What you are asked to do: Write out exactly the lines below that run from the one containing "At what coordinates should I click to accomplish: Load" through the one containing "Task: Click the sharing icon for English 101", both included, with no other lines.

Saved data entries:
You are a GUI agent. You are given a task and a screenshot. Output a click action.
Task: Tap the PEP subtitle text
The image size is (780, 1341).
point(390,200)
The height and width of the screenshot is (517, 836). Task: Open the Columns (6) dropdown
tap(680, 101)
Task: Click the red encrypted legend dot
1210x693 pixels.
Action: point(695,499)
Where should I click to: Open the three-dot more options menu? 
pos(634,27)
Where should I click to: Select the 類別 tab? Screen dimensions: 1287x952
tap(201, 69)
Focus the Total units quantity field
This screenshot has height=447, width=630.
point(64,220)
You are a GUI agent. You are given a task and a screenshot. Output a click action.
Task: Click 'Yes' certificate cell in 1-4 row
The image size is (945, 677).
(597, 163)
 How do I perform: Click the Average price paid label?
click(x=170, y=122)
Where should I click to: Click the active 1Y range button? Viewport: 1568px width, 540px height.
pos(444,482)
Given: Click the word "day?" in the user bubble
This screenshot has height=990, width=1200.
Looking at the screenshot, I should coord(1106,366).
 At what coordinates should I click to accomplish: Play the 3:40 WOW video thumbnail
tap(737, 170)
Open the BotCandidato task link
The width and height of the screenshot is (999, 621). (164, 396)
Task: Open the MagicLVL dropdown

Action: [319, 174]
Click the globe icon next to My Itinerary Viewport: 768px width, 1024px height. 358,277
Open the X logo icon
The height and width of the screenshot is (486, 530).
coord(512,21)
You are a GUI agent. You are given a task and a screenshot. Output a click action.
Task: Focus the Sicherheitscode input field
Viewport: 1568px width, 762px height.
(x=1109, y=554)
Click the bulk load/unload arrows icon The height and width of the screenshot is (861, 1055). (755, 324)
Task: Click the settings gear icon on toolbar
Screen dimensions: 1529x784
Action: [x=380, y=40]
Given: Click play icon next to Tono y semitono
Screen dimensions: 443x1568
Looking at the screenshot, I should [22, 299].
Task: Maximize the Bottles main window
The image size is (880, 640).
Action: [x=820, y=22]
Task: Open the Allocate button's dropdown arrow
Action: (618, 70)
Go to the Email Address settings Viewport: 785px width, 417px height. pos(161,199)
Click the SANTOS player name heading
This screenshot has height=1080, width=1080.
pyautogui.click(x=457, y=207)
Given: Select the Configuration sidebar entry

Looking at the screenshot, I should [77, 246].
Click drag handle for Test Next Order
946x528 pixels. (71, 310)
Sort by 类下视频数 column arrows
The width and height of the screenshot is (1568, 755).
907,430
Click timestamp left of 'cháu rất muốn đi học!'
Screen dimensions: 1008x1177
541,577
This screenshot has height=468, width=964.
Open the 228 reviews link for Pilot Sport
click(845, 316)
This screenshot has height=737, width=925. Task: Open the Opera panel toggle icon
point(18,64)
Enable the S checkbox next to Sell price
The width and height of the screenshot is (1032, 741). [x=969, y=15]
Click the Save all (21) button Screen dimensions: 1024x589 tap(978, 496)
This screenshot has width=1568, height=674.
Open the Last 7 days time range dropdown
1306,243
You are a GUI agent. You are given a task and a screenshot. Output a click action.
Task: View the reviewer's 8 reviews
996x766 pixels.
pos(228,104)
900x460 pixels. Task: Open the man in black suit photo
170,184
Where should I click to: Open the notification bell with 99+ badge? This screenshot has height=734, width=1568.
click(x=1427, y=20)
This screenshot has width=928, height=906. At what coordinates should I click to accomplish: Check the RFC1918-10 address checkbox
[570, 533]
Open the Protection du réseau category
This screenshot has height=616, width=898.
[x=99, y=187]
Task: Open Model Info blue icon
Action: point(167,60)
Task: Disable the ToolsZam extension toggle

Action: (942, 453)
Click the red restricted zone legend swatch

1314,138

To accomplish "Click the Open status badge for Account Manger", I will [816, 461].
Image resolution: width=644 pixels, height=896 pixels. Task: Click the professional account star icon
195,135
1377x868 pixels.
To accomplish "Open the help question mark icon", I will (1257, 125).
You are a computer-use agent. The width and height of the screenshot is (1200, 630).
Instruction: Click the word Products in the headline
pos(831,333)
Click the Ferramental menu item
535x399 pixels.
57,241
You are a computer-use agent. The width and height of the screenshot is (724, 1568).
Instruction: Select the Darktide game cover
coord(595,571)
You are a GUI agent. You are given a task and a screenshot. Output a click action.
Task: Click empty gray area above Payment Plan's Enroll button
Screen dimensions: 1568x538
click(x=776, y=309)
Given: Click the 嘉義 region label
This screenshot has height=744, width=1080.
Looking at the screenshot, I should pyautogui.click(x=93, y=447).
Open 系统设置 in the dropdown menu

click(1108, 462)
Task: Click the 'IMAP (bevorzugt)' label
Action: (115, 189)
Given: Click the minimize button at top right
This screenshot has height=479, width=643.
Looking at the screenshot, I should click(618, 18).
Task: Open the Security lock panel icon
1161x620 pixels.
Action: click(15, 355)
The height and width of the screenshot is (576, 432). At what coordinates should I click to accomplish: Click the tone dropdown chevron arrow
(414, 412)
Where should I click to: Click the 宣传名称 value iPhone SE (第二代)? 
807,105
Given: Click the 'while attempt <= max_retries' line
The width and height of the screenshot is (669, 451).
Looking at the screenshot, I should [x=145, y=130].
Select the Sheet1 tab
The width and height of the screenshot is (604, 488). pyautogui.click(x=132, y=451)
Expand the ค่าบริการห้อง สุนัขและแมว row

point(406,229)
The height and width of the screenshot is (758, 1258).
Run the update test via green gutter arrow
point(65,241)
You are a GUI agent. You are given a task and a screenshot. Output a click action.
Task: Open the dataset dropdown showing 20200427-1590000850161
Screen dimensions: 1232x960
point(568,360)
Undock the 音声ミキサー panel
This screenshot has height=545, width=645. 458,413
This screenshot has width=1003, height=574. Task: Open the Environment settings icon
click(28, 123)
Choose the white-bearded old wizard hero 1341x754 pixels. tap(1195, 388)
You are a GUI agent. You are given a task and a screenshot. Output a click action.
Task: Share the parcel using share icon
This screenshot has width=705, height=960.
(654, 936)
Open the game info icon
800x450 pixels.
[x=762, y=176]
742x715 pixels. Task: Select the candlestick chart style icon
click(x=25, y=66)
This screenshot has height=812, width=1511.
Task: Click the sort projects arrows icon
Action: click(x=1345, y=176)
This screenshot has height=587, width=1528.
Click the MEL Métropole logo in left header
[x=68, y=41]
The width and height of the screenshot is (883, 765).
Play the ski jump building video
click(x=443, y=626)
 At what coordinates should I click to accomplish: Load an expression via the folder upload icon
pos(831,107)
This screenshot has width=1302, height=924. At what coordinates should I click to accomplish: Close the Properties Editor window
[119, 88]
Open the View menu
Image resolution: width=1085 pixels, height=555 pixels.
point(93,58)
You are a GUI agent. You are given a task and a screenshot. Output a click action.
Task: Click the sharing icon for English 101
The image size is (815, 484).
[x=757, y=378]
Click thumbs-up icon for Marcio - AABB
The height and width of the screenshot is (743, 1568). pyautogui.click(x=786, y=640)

Response area:
 At what coordinates should I click to accomplish: Load an expression via the folder upload icon
pos(831,107)
This screenshot has width=1302, height=924. At what coordinates should I click to accomplish: Close the Properties Editor window
[119, 88]
Open the View menu
Image resolution: width=1085 pixels, height=555 pixels.
point(93,58)
You are a GUI agent. You are given a task and a screenshot. Output a click action.
Task: Click the sharing icon for English 101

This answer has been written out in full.